- The Ethereum developers have published an update on Ethereum 2.0, Phase 0.
- The update states that development is progressing as planned. Phase 0 is also explained in detail.
The Ethereum Istanbul Hard Fork is only a few days away. As soon as it has been activated on December 07, 2019, the Ethereum community will focus more and more on the development of Ethereum 2.0 whose launch is approaching. To inform the community with the latest information about Eth2, especially Phase 0, a new post has been published on the official Ethereum blog of Carl Beekhuizen.
Launch in multiple phases
Ethereum 2.0, also called Eth2 or Serenity, will bring Sharding, Proof of Stake (PoS), a new virtual machine (eWASM) and many more innovations. At the beginning it is important to know that the upgrade will take place in phases.
At this stage, Phase 0 seems to be scheduled to start in the first quarter of 2020. As Beekhuizen describes, the developers are currently refining the client software, while “the specification for Phase 1 has already been completed, and Phase 2 is in active research and development”.
Phase 0 provides the basic functionality for the Beacon Chain, the validators and the coordination of Shards. Phase 1 builds on this by storing data in the shards. Phase 2 adds execution to Ethereum 2.0 by “updating Eth2 from a robust database to a fully distributed computing platform”.
The roadmap foresees 6 phases according to Ethereum Wiki, with phases 1 and 2 scheduled for 2020 and 2021, respectively, assuming that phase 0 can start on time in the first quarter of next year.
Phase 0 thus marks the start of the Beacon Chain, which will manage the Casper Proof of Stake protocol. Once this phase is activated, there will be two parallel Ethereum Blockchains, Eth1, the old Proof of Work (PoW) Blockchain, and Eth2, the new Beacon Chain.
In this phase, users can migrate their ETH from Eth1 to Eth2 and become validators and participate in staking. However, it will not yet be possible to stake and earn Ether (ETH). In order to use the Beacon Chain, the validators need a Beacon Chain Client. These are currently being developed separately by a number of teams.
For most users, these processes will be running silently. Existing applications will continue to run without changes. All account balances, contract codes and contract stores will be taken over in the background and code paths will be changed. So the Beacon Chain will not really be spectacularly visible on the surface. But as the first component of Ethereum 2.0 to be delivered, it is the foundation of the entire system, for all further phases.
Ethereum 2.0: Phase 0 – What will the network look like?

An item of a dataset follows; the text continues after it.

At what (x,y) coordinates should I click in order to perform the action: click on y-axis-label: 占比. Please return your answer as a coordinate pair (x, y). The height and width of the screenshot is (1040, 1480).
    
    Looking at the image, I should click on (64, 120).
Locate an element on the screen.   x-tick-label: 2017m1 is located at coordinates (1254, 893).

In the background, in phase 0 of Ethereum 2.0, numerous new and complex processes will take place, which Ben Edgington has very nicely summarized:
There are a number of aspects to this: managing validators and their stakes; nominating the chosen block proposer for each shard at each step; organizing validators into committees to vote on the proposed blocks; applying the consensus rules; applying rewards and penalties to validators; and, being an anchor point on which the shards register their states to facilitate cross-shard transactions
This summary shows the complexity of Ethereum 2.0. For Phase 0, Carl Beekhuizen has tried to shed some light and explain in detail what happens in Phase 0. The core component, as already mentioned, is the Beacon Chain.

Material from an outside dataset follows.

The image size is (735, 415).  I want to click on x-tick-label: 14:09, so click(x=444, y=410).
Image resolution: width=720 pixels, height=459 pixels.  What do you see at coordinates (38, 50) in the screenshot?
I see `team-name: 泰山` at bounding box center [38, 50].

The main task of the Beacon Chain will be the “attestation”. These attestations are approval votes for a Shard block and at the same time proof for the stake votes for a Beacon block. It thus creates a consensus about who the validators are and what their stakes are, to know how many votes they are worth, and to reward and/or punish them appropriately for their behavior. A difference to other PoS blockchains will be the huge repertoire of validators:
Part of what differentiates eth2 from other PoS systems is the sheer number of validators that can participate in the protocol. In contrast to the 10s, 100s, and 1000s of participants that are possible in other systems, eth2 scales to hundreds of thousands or even millions of validators.
This degree of decentralisation is to be achieved by grouping the validators into committees. The votes of a committee are then cryptographically combined into one confirmation.
In addition, the Beacon Chain also has the task of tracking the old Eth1 blockchain. This also means that new validators can join Eth2 by sending 32 Ethers (ETH) to the Deposit Contract on Eth1. However, it is important to note that there is currently no possibility that Eth2 can be transferred back (to Eth1) from the Beacon Chain in Phase 0. Once deposited in the validator registration contract, ETH1 will be effectively burned.